I trained the network through self play on a total of 1200 games. The full algorithm being very slow and expensive to run, it is not trained the same way it plays an actual game: during training, the move selected is simply the one that has the highest predicted outcome according to the model.

To play an actual game, we combine what it learned with a treesearch algorithm. Every node in the tree of possible moves is also put into a priority queue, with a priority determined by a combinaison of how deep the node is and the predicted value of the position according to the model. Then we explore the tree in the priority queue order, which favorizes going deep into variations the model likes over ones it dislikes and disregarding a lot of moves that immediately look terrible to focus on the good parts of the treesearch.

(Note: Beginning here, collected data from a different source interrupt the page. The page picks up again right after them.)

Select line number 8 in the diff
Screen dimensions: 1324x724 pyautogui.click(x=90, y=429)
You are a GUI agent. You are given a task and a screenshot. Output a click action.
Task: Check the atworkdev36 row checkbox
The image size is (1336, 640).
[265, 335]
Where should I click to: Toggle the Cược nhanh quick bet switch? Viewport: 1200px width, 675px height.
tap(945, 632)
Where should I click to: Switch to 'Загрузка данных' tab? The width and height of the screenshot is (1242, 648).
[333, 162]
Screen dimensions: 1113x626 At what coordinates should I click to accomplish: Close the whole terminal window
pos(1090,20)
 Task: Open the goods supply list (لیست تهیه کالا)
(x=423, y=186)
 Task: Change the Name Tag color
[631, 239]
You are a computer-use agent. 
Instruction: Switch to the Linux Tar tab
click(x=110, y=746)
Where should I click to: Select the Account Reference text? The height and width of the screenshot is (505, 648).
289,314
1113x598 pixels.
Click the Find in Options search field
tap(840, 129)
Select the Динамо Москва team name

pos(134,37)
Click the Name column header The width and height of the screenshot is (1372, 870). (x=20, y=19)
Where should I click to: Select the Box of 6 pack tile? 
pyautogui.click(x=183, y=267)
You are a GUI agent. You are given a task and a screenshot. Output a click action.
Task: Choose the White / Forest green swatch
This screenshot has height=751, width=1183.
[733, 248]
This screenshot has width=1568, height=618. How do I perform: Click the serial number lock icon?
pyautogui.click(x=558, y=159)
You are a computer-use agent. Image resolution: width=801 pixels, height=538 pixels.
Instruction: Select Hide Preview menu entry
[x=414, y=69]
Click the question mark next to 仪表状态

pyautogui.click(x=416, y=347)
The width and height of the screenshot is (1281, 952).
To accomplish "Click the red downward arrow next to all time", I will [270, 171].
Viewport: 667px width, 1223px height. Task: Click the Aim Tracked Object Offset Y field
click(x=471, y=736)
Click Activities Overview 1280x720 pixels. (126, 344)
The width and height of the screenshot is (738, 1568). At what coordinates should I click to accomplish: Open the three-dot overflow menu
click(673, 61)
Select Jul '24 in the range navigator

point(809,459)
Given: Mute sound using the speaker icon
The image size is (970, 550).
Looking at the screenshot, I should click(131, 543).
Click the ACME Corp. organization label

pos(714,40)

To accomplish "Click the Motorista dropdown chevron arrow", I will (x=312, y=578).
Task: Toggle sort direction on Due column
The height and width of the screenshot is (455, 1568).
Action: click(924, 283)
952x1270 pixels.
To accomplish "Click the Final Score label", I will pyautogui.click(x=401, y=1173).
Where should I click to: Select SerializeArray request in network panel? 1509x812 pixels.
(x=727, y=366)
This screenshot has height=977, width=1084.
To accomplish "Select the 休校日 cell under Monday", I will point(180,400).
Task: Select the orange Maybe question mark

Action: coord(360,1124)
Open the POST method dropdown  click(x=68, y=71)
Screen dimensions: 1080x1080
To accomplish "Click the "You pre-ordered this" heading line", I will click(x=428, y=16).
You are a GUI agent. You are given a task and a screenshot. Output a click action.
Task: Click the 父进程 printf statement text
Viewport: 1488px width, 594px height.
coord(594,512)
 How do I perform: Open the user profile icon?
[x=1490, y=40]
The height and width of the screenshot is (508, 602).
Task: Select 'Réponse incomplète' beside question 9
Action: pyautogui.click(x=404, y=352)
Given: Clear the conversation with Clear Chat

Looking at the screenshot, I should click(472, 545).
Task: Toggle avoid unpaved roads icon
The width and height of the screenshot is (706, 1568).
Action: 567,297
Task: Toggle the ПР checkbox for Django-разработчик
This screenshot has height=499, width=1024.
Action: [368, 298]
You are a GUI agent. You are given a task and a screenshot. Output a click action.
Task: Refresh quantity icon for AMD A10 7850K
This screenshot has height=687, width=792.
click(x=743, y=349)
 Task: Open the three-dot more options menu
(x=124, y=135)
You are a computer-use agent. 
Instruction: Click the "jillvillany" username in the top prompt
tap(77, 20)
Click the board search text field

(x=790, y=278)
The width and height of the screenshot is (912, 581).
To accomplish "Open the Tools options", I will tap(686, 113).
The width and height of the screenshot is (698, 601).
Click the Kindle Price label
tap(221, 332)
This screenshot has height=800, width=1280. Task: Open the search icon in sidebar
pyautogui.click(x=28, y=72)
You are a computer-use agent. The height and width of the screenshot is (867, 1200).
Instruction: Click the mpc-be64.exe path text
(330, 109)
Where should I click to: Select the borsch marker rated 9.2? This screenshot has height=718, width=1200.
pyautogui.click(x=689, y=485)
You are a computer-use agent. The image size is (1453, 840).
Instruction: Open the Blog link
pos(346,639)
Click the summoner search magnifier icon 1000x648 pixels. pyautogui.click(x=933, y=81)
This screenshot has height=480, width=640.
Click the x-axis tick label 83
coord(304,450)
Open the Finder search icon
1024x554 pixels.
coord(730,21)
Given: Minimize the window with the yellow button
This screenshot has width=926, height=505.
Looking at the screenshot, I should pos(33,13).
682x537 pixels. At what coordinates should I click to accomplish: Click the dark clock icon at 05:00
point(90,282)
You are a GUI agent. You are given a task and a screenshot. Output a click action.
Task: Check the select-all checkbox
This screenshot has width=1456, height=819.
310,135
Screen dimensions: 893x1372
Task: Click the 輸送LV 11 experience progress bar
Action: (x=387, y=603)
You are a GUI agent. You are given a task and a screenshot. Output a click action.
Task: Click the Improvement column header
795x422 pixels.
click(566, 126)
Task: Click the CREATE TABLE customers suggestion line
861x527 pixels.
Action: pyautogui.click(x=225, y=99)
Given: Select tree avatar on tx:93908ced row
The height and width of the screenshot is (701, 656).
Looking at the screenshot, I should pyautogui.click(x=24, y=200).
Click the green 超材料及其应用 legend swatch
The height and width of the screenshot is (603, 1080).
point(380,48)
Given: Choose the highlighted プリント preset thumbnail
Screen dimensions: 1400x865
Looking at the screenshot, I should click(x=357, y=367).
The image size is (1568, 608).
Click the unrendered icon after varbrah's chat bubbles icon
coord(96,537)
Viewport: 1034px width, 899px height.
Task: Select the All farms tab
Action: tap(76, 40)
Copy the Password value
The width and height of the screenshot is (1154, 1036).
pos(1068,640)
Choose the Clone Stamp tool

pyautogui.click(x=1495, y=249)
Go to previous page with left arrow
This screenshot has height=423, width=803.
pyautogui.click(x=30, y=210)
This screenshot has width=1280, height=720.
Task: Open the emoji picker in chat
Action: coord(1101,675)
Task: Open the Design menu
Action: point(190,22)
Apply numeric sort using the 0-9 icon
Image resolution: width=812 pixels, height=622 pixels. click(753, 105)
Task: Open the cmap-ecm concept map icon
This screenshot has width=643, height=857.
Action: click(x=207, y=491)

Then, once the search is completed, we apply a minmax algorithm on the resulting tree to get the final move to play.

How we built it

This model was built mostly using keras' convolutional neural networks. For the frontend (webapp), I used gcloud and flask to make a website with python as a backend.

Challenges we ran into

The trickiest part of the project was finding a good priority function based on depth and model prediction. It is the key of the algorithm so it needs to be robust for it to play good moves. Also time pressure was particularly felt since I was alone doing the job of a full stack team. Finally, the fact that reinforcement learning was not covered during lectures made things harder.

Accomplishments that we're proud of

The final results are an approximated elo of about 1128 when tested against chess.com bots. This is quite a lot above my original goal of 1000 elo. Managing to deliver on time desipte doing everything by myself is also something I am proud of.

What's next for Kero chess bot

There are a lot of potential improvements that could not be made due to time pressure, so it would most likely be possible to improve it by a few hundred rating points giving it enough time.